* [TEXTO FORNECIDO]:
┏━━

Vale se beneficiou de violações contra povo indígena Gavião pela ditadura para construção da Estrada de Ferro Carajás

No aniversário de 27 anos de privatização da empresa, reportagem do BdF relata impactos de obra sobre indígenas do Pará

Pedro Stropasolas – Brasil de Fato
 
Estrada de ferro Carajás, no Maranhão
Estrada de ferro Carajás, no Maranhão – Reprodução

No dia 28 de fevereiro de 1985, o trem da Companhia Vale do Rio Doce passou pela primeira vez dentro da Reserva Indígena Mãe Maria, no sudeste paraense. Dos 892 quilômetros de extensão da Estrada de Ferro Carajás, 17 estão dentro do território dos três subgrupos do povo Gavião: Kyikatejê, Akrãtikatêjê e Parkatêjê.

Cortando terras indígenas e quilombolas, além de vinte e duas unidades de conservação, a ferrovia foi construída no início dos anos 1980 dentro do projeto Grande Carajás, lançado no governo de João Figueiredo, o último presidente da ditadura militar.

A linha liga a maior mina de minério de ferro a céu aberto do mundo, em Carajás (PA), ao Porto de Ponta da Madeira, em São Luís (MA). Sob concessão da Vale até 2057, a estrada de ferro até hoje causa transtornos para os 700 indígenas que vivem em Mãe Maria.

“Aqueles pozinhos do minério, que passa dentro da nossa terra, na ferrovia, aqueles pozinhos contaminou o lago, os frutos. Quando a gente tira fruto, ele tá poluído. Existem muitas mulheres doentes. Dez mulheres que fizeram cirurgia do útero, tiraram tudo. Minha prima tirou tudo. Ela ficou muito triste. Ela queria ter filhos e não pode mais. A gente acredita que vem disso, porque a gente se alimenta dos frutos, dos animais, e estão todos contaminados”, coloca Adilene Aikrepeiti Ribeiro Airompokre, cacica da aldeia Airompokrejõkri.

┗━━

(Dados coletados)
┏━━

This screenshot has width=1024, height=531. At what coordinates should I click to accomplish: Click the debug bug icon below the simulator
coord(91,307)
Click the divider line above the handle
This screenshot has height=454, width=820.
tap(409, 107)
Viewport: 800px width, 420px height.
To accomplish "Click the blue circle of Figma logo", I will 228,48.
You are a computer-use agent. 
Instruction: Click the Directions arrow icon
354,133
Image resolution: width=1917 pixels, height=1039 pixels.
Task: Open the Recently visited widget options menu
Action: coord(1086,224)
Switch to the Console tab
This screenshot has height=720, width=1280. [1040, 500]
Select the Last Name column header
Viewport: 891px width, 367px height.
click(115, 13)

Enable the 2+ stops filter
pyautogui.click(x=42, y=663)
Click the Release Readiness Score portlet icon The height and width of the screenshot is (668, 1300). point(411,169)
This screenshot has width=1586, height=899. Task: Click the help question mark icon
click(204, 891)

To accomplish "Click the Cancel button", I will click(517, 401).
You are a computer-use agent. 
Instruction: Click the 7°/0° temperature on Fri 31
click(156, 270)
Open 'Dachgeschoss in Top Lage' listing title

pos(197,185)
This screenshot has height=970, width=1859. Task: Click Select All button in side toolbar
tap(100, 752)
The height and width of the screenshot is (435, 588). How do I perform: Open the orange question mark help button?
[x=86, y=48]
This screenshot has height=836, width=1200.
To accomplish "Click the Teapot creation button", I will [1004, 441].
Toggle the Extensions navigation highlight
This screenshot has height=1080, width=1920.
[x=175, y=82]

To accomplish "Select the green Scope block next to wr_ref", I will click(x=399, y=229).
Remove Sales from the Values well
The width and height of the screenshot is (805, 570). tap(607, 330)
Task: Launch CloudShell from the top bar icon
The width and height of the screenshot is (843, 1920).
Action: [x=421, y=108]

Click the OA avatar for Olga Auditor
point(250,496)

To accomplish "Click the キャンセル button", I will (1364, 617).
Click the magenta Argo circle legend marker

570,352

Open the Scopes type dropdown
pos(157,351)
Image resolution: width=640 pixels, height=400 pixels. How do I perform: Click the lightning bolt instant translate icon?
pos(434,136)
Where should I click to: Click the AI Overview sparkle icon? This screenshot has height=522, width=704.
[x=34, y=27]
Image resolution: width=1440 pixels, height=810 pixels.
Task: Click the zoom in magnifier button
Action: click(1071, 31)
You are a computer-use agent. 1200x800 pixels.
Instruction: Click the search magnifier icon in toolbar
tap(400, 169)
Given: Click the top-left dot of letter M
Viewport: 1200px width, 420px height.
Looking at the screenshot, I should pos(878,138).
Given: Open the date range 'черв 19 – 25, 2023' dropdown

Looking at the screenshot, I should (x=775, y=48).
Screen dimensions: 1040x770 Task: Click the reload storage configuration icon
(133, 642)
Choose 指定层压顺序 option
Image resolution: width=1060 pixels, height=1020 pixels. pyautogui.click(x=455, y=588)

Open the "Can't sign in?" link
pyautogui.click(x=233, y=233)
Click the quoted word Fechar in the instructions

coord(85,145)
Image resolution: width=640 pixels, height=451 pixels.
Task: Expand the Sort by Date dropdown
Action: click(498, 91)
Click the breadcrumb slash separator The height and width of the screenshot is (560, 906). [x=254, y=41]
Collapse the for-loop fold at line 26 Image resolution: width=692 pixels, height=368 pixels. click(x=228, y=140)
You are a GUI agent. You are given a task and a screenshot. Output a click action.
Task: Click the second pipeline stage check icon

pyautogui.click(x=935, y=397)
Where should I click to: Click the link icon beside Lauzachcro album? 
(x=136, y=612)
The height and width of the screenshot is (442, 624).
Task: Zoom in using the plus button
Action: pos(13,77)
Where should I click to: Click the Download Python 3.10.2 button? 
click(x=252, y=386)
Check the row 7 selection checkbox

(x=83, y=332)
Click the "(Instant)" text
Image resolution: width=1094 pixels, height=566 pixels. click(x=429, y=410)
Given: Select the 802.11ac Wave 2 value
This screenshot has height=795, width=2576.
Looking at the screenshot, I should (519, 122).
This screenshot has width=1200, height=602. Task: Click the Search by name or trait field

┗━━

* [EXERCÍCIOS A FAZER]:
1 – Segundo a reportagem sobre a Estrada de Ferro Carajás, quantos quilômetros da ferrovia estão dentro do território do povo Gavião?
2 – Liste todos os subgrupos do povo Gavião citados na reportagem sobre a Estrada de Ferro Carajás.
3 – Reescreva em forma de lista o parágrafo da reportagem sobre a Estrada de Ferro Carajás que começa com "A linha liga a maior mina", mantendo os fatos principais.

* [RESPOSTAS NUMERADAS]:
1 – 17 quilômetros.

2 –
- Kyikatejê
- Akrãtikatêjê
- Parkatêjê

3 –
- A linha liga a maior mina de minério de ferro a céu aberto do mundo, em Carajás (PA), ao Porto de Ponta da Madeira, em São Luís (MA).
- A concessão da estrada de ferro é da Vale até 2057.
- A ferrovia ainda causa transtornos para os 700 indígenas que vivem em Mãe Maria.